(Entries provided)

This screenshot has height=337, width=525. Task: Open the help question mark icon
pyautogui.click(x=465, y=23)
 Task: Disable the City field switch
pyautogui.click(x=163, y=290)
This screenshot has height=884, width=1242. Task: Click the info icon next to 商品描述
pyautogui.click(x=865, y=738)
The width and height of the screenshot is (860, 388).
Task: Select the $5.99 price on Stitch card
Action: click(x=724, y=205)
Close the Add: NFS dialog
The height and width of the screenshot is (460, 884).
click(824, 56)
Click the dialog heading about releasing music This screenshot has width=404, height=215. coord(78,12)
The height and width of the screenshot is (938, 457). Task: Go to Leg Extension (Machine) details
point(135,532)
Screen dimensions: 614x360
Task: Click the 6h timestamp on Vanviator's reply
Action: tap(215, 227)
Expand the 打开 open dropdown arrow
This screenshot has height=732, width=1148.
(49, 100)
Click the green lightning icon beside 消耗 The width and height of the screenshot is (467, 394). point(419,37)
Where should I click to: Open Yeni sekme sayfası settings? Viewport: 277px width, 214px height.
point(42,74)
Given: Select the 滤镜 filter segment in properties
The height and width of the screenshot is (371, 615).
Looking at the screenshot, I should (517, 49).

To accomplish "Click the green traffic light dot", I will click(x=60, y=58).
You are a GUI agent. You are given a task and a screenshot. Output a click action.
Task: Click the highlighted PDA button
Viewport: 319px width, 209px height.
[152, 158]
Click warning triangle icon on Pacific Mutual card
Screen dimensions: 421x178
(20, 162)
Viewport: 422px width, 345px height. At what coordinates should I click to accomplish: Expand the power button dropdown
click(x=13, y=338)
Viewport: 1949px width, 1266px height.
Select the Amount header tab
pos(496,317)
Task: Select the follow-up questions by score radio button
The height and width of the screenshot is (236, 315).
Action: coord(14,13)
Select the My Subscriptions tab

(End Entries provided)

Exercise details
Take from the entries every line that has the string "green".

Answer to this task
Click the green lightning icon beside 消耗 The width and height of the screenshot is (467, 394). point(419,37)
To accomplish "Click the green traffic light dot", I will click(x=60, y=58).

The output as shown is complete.